In the article on the camembert conservation programme, write out the passage word for word, beginning at the words "Saving the camembert" and stopping after "all over France.".

# Extract to read
>>>

ARTIS launches conservation programme for endangered camembert

– April 1, 2024

Update: The conservation programme for the endangered camembert was a joke for April Fool's. Alas! Because besides penicillium camemberti, many more microbes are endangered. In turn, these species do not appear on red lists of conservation organisations. And yet the loss of these tiny micro-organisms can have enormous consequences! For instance, they regulate the earth's climate, make half of all the oxygen in our atmosphere and are at the base of food chains.

Earlier this year, researchers at France's Université Paris-Saclay reported that the famous French cheese's survival is threatened. ARTIS decided to intervene and started a breeding programme for the camembert. A first; such a rescue attempt has never before been made for a microbe.

Camembert contains the live fungus Penicillium camemberti, which is threatened by the standardisation of fungi used in the food industry. "In fact, the fungi have been domesticated, so all camemberts have the same colour and taste," said an ARTIS-Micropia employee. "As a result, they all come from the same strain, which is bad for genetic diversity. As a result, the fungi hardly reproduce anymore."

Conservation programme

A solution to the problem, according to ARTIS, lies in setting up a studbook. European zoos have been working with international species conservation programmes (European ex-situ programmes) for more than 400 endangered animal and plant species since 1985. Through a studbook, the genetic diversity of the population is guaranteed, ensuring that the population remains healthy and grows. A species conservation programme is already standard practice for animals and plants. For microbes, this would be the very first time. 

Loss of our natural ambassadors 

"In ARTIS, all life is important, from the tiniest in ARTIS-Micropia to the largest in the ARTIS-Planetarium and everything in between. A difference between a chameleon and a camembert is irrelevant, they are both life that deserves our care and attention," ARTIS said. "We humans lose connection with our own biodiversity. That causes us to lose our natural ambassadors. The camembert is to France what the black-tailed godwit is to us.".

Saving the camembert

The plan is for ARTIS-Micropia to set up a breeding programme in its own laboratory, raising as many strains of Penicillium camemberti as possible. The fungi will then be transported to a pop-up breeding station in France. There, cheese production is started with local specialists. The new cheeses are then distributed across the region through a 'One Plan Approach'. The prognosis is that within 10 years, camembert will again be present in large numbers all over France.

ARTIS participates in 96 international species conservation programmes and is coordinator of the African penguin (Spheniscus demersus), lesser mouse-deer (Trachulus Kanchil) and now the camembert (Penicillium camemberti).

<<<

# Dataset entries
>>>

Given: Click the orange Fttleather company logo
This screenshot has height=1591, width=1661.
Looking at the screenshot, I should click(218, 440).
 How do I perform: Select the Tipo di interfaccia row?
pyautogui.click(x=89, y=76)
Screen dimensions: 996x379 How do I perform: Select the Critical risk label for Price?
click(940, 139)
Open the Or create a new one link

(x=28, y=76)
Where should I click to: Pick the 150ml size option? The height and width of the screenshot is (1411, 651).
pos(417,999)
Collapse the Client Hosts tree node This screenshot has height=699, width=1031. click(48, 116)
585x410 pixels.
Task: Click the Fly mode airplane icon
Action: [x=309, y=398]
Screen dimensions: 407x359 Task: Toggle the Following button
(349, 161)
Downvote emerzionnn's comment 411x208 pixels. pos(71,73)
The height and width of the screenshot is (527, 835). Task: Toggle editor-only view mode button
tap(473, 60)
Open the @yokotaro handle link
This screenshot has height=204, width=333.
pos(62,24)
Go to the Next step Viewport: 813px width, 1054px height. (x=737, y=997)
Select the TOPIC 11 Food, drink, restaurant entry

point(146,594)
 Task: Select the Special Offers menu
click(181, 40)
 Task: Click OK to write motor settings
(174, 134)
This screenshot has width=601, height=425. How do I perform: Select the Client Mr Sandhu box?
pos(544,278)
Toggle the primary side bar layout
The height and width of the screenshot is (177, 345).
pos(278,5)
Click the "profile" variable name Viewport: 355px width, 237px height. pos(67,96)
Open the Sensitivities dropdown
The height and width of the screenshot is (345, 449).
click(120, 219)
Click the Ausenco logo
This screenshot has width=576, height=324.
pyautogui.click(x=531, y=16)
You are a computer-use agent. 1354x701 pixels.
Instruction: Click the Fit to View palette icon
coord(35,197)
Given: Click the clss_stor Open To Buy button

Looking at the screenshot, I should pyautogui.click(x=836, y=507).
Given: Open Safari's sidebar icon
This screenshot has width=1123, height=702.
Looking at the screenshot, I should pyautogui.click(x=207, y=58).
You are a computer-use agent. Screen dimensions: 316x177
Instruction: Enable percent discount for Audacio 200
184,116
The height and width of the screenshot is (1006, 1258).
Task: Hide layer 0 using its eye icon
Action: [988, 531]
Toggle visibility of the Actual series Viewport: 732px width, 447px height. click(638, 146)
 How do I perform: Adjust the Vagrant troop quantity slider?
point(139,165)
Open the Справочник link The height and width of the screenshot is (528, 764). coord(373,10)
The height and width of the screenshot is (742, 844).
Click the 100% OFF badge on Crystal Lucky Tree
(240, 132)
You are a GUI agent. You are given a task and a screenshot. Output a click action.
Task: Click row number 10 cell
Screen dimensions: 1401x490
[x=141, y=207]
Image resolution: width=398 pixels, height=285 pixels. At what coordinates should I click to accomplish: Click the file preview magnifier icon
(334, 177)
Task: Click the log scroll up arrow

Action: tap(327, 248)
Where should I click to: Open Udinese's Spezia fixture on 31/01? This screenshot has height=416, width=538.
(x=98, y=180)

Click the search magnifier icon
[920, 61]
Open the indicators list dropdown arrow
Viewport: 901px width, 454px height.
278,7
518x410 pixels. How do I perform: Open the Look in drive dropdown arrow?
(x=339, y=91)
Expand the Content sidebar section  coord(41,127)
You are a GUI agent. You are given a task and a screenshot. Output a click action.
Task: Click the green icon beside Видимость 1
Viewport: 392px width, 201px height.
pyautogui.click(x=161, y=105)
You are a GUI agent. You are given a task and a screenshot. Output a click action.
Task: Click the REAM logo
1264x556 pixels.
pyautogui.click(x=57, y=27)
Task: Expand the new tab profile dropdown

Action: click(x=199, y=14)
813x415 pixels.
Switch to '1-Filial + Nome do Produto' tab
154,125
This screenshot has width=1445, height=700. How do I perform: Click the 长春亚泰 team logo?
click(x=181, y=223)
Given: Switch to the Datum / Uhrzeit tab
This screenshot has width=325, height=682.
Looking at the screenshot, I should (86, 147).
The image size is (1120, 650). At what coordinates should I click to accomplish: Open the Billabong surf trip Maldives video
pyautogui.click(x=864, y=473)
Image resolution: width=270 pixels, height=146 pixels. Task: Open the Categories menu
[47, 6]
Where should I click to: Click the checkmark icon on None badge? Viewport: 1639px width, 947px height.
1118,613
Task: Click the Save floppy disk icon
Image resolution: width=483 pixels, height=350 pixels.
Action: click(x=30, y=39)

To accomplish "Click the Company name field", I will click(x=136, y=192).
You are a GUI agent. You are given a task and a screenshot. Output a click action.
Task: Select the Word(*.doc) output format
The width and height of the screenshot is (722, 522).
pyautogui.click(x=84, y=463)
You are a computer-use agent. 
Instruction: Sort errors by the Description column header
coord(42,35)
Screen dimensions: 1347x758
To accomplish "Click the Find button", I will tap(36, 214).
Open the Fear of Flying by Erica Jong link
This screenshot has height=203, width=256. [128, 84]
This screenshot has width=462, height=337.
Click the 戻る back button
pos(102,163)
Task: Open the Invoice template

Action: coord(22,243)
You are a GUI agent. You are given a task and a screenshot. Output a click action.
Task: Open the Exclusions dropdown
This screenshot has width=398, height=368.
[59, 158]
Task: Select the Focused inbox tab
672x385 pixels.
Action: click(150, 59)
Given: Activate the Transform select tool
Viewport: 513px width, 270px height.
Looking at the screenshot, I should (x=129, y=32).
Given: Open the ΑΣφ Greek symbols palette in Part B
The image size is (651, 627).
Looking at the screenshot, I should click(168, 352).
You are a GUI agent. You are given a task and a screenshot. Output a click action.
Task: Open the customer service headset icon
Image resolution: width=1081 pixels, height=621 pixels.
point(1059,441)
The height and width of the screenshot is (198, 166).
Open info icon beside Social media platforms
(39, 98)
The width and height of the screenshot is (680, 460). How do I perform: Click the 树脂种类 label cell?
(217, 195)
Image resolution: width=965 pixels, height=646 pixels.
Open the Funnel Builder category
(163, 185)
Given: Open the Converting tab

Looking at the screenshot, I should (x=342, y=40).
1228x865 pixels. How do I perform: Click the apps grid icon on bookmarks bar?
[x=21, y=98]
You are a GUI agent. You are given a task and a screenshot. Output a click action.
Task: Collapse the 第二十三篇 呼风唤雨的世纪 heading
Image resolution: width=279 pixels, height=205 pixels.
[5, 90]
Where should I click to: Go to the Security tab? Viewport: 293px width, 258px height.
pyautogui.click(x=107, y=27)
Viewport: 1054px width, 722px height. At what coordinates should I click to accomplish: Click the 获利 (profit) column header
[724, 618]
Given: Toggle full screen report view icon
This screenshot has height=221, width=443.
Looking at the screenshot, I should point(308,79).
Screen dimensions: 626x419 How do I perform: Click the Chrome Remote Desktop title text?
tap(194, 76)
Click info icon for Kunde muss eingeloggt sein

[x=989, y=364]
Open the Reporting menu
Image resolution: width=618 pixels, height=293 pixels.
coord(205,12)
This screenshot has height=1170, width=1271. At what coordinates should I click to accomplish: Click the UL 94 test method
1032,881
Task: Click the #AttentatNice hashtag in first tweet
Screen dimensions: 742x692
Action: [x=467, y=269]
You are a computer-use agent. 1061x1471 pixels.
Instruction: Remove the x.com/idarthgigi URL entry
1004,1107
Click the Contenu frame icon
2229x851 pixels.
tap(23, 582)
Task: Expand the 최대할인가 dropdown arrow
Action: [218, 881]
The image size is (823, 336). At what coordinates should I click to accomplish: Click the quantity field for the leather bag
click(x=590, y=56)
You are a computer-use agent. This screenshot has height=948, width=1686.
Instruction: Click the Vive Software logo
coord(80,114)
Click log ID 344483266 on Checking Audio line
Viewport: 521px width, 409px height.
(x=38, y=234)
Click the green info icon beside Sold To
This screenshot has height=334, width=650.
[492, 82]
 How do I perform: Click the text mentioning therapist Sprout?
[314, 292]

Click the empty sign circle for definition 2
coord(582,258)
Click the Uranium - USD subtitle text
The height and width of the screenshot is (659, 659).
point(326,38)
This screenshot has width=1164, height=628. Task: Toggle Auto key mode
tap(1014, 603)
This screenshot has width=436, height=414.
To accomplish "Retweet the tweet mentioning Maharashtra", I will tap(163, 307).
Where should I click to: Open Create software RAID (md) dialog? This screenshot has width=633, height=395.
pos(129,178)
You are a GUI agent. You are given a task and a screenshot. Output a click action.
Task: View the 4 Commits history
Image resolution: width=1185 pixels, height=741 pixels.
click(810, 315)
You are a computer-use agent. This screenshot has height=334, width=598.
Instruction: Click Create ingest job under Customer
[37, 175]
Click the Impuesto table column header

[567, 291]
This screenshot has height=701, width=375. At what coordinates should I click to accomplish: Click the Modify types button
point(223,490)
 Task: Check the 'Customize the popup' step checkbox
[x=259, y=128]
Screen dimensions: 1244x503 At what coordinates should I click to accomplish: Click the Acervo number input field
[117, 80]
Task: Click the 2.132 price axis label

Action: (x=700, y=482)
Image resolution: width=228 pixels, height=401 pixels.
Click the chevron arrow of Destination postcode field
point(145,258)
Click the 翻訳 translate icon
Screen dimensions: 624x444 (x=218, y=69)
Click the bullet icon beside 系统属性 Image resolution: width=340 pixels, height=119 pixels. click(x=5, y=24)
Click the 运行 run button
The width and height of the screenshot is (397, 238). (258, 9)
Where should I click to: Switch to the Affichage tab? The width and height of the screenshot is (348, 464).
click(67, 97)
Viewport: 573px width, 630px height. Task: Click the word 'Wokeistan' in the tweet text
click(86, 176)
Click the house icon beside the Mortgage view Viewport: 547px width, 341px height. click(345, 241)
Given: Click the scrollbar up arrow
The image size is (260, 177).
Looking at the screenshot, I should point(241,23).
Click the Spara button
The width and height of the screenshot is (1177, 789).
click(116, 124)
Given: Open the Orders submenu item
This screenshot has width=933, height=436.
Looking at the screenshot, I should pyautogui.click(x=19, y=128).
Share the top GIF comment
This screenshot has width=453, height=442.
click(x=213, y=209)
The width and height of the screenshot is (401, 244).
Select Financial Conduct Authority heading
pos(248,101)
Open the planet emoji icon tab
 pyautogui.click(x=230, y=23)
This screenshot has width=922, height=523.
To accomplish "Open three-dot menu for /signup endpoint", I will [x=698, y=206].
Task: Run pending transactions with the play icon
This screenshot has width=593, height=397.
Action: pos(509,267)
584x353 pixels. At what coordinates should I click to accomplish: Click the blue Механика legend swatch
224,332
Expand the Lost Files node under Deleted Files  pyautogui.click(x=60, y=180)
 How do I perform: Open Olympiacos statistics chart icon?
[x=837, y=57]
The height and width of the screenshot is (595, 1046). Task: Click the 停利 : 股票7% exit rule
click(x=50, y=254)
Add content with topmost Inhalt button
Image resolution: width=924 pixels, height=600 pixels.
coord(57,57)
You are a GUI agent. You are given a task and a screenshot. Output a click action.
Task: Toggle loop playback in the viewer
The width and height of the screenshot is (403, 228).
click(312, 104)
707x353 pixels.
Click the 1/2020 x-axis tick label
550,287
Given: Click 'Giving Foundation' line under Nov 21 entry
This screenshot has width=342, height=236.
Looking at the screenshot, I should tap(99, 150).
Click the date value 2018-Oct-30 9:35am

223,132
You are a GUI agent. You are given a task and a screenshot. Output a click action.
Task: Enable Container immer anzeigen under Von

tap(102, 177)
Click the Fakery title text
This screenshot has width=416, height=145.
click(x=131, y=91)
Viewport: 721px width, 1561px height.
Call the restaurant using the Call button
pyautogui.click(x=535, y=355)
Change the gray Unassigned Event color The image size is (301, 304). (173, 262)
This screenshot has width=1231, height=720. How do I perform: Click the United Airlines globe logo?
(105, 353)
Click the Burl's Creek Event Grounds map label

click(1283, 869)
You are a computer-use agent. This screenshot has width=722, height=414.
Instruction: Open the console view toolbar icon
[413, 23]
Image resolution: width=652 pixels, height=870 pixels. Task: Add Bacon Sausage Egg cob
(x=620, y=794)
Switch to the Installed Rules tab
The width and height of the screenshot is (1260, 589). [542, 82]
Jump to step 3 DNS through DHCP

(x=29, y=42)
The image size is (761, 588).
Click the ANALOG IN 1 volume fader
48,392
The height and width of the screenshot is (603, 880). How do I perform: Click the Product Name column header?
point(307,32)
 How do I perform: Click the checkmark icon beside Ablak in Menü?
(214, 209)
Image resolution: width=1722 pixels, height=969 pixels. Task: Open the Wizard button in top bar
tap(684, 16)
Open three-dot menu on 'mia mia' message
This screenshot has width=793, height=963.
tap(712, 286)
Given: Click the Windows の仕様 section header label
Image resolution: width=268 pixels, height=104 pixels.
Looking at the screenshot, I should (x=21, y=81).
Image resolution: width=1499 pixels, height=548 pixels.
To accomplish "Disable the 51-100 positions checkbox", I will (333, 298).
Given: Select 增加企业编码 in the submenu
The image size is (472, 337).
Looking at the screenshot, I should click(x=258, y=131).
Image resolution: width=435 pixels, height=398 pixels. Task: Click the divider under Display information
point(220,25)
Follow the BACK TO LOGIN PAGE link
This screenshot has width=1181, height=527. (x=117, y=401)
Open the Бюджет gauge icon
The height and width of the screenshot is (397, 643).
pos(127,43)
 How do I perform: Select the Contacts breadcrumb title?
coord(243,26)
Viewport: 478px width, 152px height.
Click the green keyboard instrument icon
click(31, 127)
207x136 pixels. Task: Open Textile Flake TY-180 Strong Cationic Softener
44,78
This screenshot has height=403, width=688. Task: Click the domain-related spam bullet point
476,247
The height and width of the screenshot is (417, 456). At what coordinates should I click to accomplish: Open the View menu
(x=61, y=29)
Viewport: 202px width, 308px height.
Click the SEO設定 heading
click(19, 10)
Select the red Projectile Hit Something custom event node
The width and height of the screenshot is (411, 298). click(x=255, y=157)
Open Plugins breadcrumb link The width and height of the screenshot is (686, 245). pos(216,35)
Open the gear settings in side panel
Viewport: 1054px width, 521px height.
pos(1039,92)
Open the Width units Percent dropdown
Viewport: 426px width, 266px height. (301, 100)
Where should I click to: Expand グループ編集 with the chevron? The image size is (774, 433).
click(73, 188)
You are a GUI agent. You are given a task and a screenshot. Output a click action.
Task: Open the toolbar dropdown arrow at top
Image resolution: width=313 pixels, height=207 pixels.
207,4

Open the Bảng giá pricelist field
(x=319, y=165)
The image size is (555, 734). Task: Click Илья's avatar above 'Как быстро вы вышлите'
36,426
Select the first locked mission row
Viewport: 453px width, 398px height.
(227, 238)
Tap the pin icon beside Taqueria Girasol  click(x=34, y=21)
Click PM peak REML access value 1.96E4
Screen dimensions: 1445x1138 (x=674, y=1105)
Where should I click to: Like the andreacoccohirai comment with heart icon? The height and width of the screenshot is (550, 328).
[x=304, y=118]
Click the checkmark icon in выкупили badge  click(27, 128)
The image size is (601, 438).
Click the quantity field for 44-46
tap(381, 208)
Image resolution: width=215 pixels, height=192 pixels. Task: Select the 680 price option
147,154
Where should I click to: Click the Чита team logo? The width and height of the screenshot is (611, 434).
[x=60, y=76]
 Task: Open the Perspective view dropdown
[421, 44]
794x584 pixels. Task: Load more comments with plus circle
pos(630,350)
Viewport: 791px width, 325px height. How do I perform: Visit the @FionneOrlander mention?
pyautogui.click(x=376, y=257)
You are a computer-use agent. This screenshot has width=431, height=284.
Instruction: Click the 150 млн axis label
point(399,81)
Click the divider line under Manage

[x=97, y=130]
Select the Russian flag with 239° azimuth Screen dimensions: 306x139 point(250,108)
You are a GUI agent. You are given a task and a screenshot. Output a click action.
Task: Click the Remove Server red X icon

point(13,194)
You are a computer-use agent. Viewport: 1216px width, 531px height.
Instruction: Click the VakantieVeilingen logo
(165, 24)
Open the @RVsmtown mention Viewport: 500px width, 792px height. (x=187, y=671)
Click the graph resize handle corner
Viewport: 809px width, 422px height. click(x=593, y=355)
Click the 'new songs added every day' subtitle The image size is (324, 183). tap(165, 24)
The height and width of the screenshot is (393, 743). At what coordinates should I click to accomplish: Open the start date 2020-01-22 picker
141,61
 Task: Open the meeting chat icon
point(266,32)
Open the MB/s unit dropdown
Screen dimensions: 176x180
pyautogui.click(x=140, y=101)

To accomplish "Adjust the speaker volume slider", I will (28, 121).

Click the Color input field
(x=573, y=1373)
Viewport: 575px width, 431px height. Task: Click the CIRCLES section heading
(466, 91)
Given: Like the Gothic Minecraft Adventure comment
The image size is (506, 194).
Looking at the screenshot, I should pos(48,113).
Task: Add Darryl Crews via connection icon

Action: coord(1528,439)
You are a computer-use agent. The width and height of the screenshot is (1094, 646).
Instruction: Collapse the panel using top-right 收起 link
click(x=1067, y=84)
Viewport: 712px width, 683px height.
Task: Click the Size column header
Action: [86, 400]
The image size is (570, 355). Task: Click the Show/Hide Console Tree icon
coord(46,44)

<<<

# Output
Saving the camembert

The plan is for ARTIS-Micropia to set up a breeding programme in its own laboratory, raising as many strains of Penicillium camemberti as possible. The fungi will then be transported to a pop-up breeding station in France. There, cheese production is started with local specialists. The new cheeses are then distributed across the region through a 'One Plan Approach'. The prognosis is that within 10 years, camembert will again be present in large numbers all over France.